There's a famous trick for integrals from $0$ to $a$: $\int_0^a g(x) dx = \int_0^a g(a-x) dx$. Here, $a=\pi/2$.
So, $I_{small} = \int_{0}^{\pi/2} \frac{\cos^4 (\pi/2 - x)}{\cos^4 (\pi/2 - x) + \sin^4 (\pi/2 - x)} dx$.
Since $\cos(\pi/2 - x) = \sin x$ and $\sin(\pi/2 - x) = \cos x$, this changes to:
$I_{small} = \int_{0}^{\pi/2} \frac{\sin^4 x}{\sin^4 x + \cos^4 x} dx$.

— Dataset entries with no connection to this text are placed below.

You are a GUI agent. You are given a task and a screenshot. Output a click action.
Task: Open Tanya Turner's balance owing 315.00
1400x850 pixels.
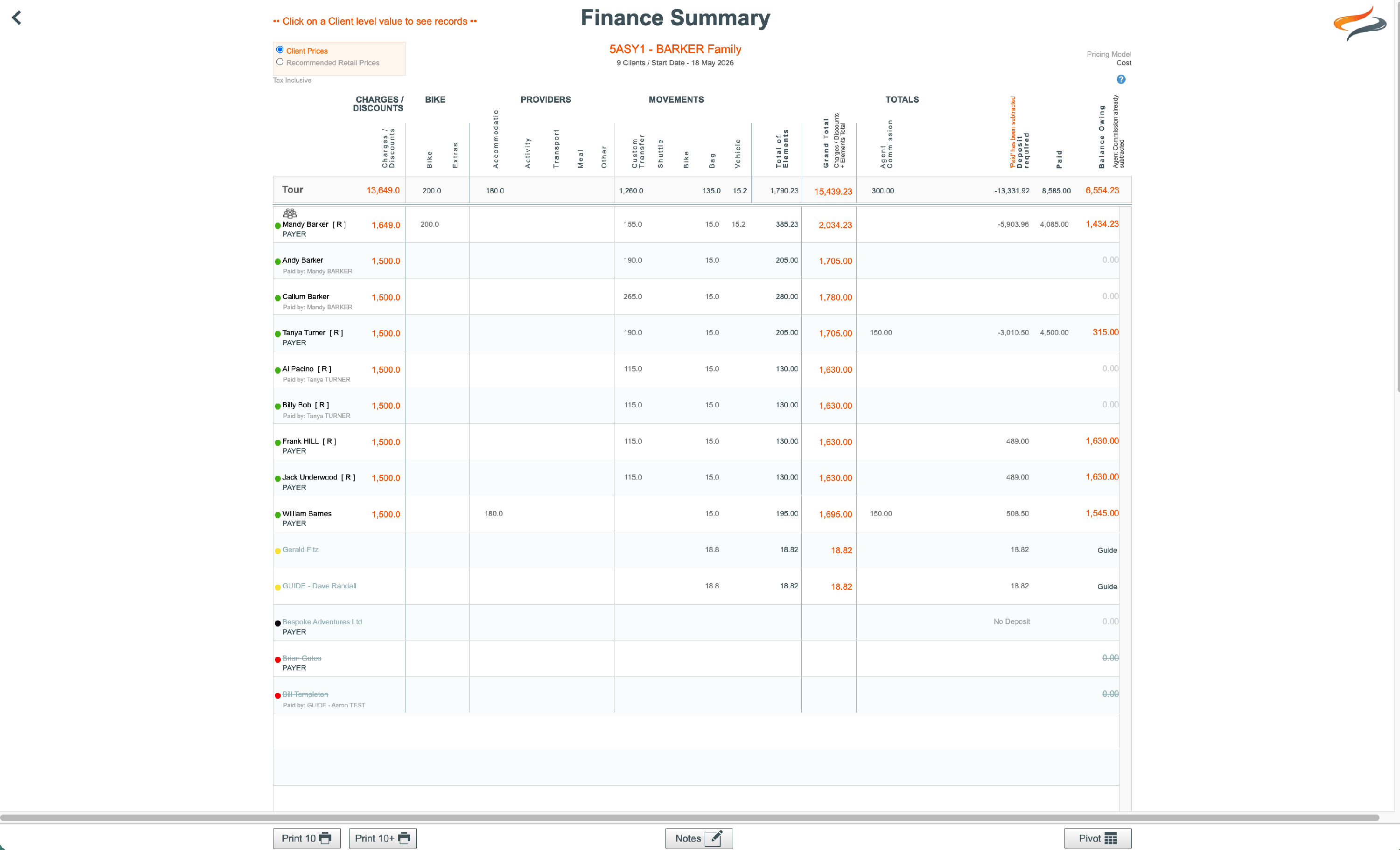[x=1105, y=332]
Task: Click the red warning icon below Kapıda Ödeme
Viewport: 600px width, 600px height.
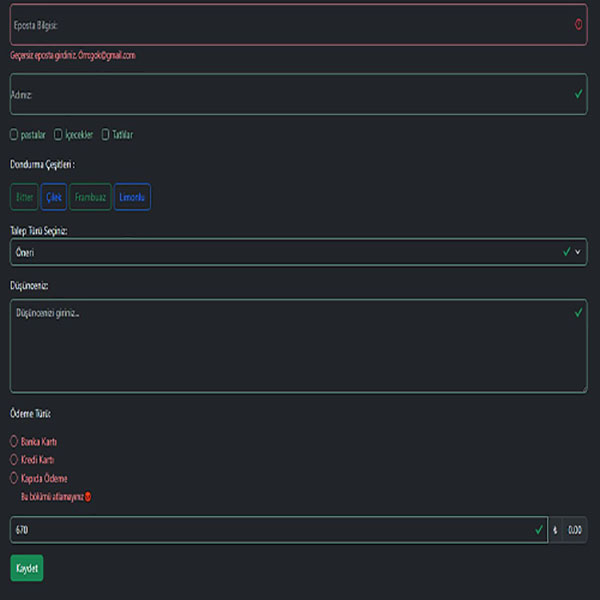Action: [88, 496]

Now I have two ways to write $I_{small}$:
(A) $I_{small} = \int_{0}^{\pi/2} \frac{\cos^4 x}{\cos^4 x + \sin^4 x} dx$
(B) $I_{small} = \int_{0}^{\pi/2} \frac{\sin^4 x}{\sin^4 x + \cos^4 x} dx$

If I add these two equations together:
$2 I_{small} = \int_{0}^{\pi/2} \left( \frac{\cos^4 x}{\cos^4 x + \sin^4 x} + \frac{\sin^4 x}{\sin^4 x + \cos^4 x} \right) dx$
$2 I_{small} = \int_{0}^{\pi/2} \frac{\cos^4 x + \sin^4 x}{\cos^4 x + \sin^4 x} dx$
$2 I_{small} = \int_{0}^{\pi/2} 1 dx$
This is super easy! The integral of $1$ is just $x$. So, from $0$ to $\pi/2$:
$2 I_{small} = [\text{x}]_{0}^{\pi/2} = \pi/2 - 0 = \pi/2$.
Therefore, $I_{small} = \pi/4$.

5. **Putting It All Together!**
Remember from step 3 that the original big integral was $4 \times I_{small}$.
So, the final answer is $4 \times (\pi/4) = \pi$.